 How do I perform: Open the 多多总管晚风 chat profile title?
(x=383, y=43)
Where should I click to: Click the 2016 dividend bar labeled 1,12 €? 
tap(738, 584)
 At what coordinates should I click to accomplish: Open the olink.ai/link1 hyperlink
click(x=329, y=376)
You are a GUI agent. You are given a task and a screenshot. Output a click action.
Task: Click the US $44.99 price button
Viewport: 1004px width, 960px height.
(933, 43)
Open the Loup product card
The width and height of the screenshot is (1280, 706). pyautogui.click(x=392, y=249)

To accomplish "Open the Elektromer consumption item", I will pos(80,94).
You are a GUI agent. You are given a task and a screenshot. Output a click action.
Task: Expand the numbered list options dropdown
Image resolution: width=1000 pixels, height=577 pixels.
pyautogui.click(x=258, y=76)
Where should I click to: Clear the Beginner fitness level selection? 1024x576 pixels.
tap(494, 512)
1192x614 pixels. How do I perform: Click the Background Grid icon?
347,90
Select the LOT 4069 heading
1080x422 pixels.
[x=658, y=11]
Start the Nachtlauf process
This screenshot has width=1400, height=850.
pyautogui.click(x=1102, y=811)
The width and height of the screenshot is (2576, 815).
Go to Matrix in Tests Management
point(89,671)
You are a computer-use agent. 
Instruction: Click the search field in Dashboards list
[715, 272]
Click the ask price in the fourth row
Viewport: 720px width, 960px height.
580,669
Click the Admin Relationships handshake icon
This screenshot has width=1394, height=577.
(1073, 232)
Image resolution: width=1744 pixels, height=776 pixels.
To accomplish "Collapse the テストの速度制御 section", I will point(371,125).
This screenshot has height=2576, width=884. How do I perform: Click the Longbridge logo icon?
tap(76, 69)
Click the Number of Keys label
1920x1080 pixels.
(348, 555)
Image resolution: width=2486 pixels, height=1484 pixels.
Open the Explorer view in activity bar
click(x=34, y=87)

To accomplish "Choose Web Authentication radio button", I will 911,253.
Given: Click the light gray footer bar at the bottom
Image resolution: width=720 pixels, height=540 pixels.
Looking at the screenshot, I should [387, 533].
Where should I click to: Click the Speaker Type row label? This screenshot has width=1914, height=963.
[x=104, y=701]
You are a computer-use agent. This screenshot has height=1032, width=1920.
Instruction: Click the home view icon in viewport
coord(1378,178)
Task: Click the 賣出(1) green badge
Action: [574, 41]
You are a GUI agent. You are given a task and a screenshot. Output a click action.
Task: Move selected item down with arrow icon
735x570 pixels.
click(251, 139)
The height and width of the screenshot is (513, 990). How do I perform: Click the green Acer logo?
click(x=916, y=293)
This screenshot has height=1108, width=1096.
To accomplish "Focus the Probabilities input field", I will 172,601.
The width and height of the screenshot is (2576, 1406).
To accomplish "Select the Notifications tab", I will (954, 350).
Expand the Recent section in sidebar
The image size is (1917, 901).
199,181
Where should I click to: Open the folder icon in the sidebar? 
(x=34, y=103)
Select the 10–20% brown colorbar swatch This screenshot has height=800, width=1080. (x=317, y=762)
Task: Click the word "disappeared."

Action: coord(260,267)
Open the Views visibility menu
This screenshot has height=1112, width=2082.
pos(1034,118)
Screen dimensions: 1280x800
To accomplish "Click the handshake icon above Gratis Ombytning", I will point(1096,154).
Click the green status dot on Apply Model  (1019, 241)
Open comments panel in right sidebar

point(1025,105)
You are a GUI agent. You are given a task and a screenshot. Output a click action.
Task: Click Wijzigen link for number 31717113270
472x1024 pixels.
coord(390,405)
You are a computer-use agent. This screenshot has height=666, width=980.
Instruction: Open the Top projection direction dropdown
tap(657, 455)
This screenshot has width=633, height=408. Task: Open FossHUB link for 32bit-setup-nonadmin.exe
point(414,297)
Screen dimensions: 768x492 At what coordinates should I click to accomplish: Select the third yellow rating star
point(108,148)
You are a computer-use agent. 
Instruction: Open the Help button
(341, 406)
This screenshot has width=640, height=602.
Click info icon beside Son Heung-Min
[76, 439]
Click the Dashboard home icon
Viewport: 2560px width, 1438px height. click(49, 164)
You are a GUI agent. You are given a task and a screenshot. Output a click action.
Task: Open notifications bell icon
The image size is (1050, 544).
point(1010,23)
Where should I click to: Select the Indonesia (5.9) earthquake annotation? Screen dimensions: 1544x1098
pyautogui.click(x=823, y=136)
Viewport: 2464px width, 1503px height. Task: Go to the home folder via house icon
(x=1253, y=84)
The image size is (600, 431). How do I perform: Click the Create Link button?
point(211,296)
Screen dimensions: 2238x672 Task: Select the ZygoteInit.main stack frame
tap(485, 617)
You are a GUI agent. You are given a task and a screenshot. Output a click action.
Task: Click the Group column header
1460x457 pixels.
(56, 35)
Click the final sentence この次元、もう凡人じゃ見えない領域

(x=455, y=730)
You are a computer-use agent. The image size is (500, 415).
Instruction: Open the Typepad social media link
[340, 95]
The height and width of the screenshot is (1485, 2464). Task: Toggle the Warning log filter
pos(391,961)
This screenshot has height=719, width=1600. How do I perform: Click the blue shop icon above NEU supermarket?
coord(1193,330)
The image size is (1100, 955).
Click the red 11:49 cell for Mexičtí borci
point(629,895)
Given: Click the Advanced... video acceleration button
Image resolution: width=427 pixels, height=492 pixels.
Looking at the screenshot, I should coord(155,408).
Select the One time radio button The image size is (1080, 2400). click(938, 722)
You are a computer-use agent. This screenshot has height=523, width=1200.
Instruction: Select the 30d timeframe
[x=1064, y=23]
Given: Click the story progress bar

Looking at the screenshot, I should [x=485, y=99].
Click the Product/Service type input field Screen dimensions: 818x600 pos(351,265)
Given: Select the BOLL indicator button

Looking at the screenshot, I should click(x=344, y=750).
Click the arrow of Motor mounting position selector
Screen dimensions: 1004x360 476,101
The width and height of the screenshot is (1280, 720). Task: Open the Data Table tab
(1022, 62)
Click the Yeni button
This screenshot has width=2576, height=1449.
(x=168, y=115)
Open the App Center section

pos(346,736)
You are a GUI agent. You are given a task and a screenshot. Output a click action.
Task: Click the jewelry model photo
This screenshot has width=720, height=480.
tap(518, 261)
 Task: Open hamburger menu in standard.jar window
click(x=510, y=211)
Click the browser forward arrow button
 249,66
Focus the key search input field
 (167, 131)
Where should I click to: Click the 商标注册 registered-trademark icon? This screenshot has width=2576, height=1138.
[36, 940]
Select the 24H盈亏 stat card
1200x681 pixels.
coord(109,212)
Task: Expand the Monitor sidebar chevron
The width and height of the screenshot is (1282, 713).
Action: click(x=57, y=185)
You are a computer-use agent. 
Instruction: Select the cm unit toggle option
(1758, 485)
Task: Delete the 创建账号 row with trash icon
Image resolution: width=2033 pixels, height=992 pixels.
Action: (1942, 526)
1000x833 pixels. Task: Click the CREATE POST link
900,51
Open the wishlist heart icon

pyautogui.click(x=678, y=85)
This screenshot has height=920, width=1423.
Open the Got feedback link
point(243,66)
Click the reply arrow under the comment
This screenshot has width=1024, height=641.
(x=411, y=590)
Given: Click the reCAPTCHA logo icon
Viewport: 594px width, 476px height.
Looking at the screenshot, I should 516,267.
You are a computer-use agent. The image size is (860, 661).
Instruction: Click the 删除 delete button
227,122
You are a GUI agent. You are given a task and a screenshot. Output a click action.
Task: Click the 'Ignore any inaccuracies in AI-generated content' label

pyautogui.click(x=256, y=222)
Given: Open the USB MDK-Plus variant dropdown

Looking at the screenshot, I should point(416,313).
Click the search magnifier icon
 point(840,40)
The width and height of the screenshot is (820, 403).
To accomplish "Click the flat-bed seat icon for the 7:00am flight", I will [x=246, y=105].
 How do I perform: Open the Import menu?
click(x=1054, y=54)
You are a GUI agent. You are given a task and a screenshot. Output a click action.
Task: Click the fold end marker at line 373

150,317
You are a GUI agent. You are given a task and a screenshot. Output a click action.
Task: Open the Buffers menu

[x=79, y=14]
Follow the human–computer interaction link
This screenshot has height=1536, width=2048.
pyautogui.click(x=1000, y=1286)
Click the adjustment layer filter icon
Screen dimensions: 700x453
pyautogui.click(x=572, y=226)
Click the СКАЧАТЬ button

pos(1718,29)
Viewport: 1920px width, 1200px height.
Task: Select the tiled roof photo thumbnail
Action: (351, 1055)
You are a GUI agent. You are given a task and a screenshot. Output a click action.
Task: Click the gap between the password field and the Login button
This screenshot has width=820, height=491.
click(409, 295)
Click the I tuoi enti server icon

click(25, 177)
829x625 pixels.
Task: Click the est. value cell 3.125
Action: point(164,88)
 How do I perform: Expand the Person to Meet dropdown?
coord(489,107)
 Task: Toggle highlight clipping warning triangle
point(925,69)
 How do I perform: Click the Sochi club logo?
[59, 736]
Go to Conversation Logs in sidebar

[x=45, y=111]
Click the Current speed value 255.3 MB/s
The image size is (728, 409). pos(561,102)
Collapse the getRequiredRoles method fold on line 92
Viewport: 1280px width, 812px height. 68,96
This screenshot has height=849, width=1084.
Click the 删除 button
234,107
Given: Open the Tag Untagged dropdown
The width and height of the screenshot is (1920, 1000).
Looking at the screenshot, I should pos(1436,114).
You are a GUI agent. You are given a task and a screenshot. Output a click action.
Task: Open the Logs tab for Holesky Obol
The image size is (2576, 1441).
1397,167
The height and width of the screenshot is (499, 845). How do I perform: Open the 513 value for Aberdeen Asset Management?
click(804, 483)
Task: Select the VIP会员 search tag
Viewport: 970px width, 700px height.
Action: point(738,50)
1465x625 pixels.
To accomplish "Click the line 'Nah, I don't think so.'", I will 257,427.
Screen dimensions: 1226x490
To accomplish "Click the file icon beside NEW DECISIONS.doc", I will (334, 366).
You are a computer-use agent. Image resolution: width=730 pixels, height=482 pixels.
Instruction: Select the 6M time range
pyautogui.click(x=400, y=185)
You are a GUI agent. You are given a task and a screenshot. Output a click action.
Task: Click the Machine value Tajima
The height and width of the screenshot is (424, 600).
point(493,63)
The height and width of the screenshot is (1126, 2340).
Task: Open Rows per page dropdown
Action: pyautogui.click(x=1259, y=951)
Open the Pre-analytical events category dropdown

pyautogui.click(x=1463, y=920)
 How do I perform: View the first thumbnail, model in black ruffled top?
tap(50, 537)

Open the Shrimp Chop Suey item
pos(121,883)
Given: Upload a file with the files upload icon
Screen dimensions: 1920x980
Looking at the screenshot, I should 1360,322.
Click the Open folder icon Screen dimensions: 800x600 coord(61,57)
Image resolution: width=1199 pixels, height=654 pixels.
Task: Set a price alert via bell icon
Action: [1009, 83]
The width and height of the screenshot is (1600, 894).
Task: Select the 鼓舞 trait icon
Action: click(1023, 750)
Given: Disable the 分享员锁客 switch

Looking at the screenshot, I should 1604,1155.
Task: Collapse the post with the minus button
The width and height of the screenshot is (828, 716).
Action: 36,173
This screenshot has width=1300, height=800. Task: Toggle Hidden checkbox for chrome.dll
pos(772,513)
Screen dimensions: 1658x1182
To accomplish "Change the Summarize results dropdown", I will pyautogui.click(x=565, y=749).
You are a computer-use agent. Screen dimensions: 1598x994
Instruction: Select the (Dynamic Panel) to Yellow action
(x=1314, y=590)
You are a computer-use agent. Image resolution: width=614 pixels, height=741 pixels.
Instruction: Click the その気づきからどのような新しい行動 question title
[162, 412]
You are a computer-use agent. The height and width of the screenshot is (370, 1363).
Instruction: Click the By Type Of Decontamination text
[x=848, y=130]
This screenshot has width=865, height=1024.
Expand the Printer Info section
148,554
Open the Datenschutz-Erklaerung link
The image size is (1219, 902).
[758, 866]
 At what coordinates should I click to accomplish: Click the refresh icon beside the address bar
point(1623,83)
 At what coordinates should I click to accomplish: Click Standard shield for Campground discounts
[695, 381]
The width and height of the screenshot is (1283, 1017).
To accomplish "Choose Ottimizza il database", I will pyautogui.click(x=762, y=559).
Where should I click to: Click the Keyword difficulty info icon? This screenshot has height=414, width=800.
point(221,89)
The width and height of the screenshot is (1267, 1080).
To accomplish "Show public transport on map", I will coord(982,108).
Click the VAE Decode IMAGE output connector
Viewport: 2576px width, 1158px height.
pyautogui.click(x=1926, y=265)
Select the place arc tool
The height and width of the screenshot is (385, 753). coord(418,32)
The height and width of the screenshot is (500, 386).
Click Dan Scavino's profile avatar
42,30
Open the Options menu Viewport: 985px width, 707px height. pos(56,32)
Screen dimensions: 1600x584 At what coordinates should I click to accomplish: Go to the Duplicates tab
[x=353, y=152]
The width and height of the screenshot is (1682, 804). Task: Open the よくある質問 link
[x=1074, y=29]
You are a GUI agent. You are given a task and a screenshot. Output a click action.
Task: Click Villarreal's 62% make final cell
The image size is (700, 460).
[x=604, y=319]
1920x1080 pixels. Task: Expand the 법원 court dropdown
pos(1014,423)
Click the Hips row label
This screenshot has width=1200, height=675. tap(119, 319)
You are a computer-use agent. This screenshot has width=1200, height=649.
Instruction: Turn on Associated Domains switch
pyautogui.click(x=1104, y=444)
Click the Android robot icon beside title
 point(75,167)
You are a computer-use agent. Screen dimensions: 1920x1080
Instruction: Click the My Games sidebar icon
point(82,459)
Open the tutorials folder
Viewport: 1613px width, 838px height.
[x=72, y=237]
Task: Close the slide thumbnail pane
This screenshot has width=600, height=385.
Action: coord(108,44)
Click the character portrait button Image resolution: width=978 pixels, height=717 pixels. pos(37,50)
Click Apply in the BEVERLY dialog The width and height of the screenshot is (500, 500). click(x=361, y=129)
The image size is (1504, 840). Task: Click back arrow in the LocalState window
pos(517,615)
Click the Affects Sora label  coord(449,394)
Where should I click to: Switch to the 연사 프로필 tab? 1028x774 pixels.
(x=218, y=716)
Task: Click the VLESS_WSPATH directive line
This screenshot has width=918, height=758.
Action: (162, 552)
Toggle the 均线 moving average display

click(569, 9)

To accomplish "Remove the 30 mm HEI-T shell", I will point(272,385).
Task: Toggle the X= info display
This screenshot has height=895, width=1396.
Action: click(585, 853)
+ + +
**Written problem:** Turn the listing from the line containing "The height and width of the screenshot is (513, 990)." through the line containing "I will 172,601." into a Markdown table. Use a "Row" column for the row number and a "Text" column for the line, and skip any blank lines.

**Written response:**
| Row | Text |
|---|---|
| 1 | The height and width of the screenshot is (513, 990). How do I perform: Click the green Acer logo? |
| 2 | click(x=916, y=293) |
| 3 | This screenshot has height=1108, width=1096. |
| 4 | To accomplish "Focus the Probabilities input field", I will 172,601. |